BENEATH THE SURFACE Amon Tobin's ISAM is a strangely soothing Rube Goldberg contraption: bass breaks that have watery explosions, modified wind chimes, and sleek blasts of 22nd-century synthesizer. |
If his 2011 off-the-cuff comment is any proof, Amon Tobin is terrible at resisting the urge to prod a proverbial beehive. A few months before Ninja Tune issued ISAM in May of last year, the Brazil-born, San Francisco-based musician uploaded a stream of his seventh record to Soundcloud along with annotations discussing the work. His first note attached to the first track contained a fantastically passive-aggressive jab at former and would-be fans: "Anyone looking for jazzy brks should look elsewhere at this point or earlier : ). It's 2011 folks, welcome to the future."
Since his start working in electronic music in the late '90s, first as Cujo and then under his real name, Tobin has made serious aesthetic changes, going from jazz-bred horn breaks, digestible bass lines, and catchy, club-friendly beats to mysterious, brain-bending compositions that resemble sonic installations as much as songs. "I know that when you make music over a period of time, people have certain expectations," he says by phone. "I'm really used to that because that's always been the case. Every time I make a new record, the camp is split. There's people who wish that it sounded like the old records and other people who don't think it's different enough. In the end, you just realize that there's no way you can please people. You really have to just do exactly what you want and just hope that people dig it."
In more specific terms, ISAM continues the confounding sound and instrument design elements Tobin last explored on 2007's Foley Room, which combined relatively conventional music with manipulated field recordings of animals and insects. ISAM — for Invented Sounds Applied to Music — is a strangely soothing Rube Goldberg contraption, made up of bass breaks that have watery explosions, modified wind chimes, sleek blasts of 22nd-century synthesizer, brooding strings, and vocals that were recorded in cavernous digital tombs. Oddly punctuated gaps of silence are everywhere, adding a disjointedness to ISAM that often prevents it from feeling like conventional "music."

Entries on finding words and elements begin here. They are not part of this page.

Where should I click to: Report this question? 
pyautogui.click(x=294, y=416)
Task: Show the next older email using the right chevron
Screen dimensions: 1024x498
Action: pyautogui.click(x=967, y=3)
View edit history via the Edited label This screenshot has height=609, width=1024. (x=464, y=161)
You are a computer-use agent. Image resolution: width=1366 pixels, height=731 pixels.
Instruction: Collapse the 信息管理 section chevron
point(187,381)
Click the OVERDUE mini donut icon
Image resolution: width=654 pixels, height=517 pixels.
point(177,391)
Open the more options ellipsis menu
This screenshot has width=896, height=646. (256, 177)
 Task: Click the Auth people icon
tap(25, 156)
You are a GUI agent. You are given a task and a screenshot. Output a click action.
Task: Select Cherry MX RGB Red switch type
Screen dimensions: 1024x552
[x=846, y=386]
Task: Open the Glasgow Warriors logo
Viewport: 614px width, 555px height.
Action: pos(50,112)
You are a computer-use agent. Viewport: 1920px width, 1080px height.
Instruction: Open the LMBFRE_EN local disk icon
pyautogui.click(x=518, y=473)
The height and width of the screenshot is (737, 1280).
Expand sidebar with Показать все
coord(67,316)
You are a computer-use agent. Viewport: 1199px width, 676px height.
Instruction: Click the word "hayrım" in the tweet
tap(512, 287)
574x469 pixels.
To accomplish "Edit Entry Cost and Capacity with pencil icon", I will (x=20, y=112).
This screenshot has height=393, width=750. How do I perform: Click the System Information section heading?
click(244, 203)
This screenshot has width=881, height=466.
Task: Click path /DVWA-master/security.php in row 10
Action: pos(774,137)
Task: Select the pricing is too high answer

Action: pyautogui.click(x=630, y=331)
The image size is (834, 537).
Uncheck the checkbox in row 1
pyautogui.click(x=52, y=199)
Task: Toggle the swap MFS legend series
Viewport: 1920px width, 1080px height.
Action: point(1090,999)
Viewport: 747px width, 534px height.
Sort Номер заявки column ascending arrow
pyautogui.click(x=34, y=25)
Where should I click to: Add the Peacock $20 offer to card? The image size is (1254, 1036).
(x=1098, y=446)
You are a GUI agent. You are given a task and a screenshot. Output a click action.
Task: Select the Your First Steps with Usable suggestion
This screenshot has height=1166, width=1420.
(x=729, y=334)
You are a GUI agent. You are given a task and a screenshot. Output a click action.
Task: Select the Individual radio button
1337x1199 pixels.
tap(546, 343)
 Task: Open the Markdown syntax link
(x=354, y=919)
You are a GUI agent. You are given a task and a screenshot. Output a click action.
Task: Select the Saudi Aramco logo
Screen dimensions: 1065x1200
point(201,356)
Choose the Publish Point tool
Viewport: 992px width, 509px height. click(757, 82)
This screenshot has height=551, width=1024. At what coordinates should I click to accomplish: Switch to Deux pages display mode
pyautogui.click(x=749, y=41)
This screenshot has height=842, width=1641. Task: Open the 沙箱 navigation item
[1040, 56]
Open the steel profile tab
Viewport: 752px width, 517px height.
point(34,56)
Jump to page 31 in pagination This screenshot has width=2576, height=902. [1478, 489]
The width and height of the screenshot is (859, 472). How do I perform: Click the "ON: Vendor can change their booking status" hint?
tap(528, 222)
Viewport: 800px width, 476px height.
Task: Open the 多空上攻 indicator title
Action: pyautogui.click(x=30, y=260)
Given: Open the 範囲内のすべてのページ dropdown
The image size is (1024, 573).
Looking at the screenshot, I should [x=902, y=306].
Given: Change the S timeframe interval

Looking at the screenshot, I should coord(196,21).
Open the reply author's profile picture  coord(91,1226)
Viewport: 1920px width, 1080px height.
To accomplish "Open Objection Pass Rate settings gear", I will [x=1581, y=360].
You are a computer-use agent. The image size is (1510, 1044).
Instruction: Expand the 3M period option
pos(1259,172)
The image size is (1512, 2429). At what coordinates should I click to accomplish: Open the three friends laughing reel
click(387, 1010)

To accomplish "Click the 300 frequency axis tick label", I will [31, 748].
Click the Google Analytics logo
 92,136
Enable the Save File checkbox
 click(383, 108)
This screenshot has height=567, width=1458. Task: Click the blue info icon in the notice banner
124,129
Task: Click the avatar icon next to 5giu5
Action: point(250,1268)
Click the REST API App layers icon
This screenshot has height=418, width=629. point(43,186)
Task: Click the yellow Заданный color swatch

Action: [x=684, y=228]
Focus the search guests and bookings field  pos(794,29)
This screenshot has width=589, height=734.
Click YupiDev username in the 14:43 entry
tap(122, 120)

Tobin is notoriously for keeping his instrumentation methods under wraps, since he enjoys reading how others interpret them, but he has revealed that this is his first sample-free album. "What I've always done essentially is transform sounds, and try and take things that I hear around me and develop them into a form I can work with, and feel like I have some affinity with," he says. "My starting point was taking pieces of recorded music and rearranging it into different forms. That led on to processing the sound as well as rearranging and editing it. Then, it got to a point where the final result was so far removed from its origins that the sample issue wasn't really relevant, and that was a long time ago already."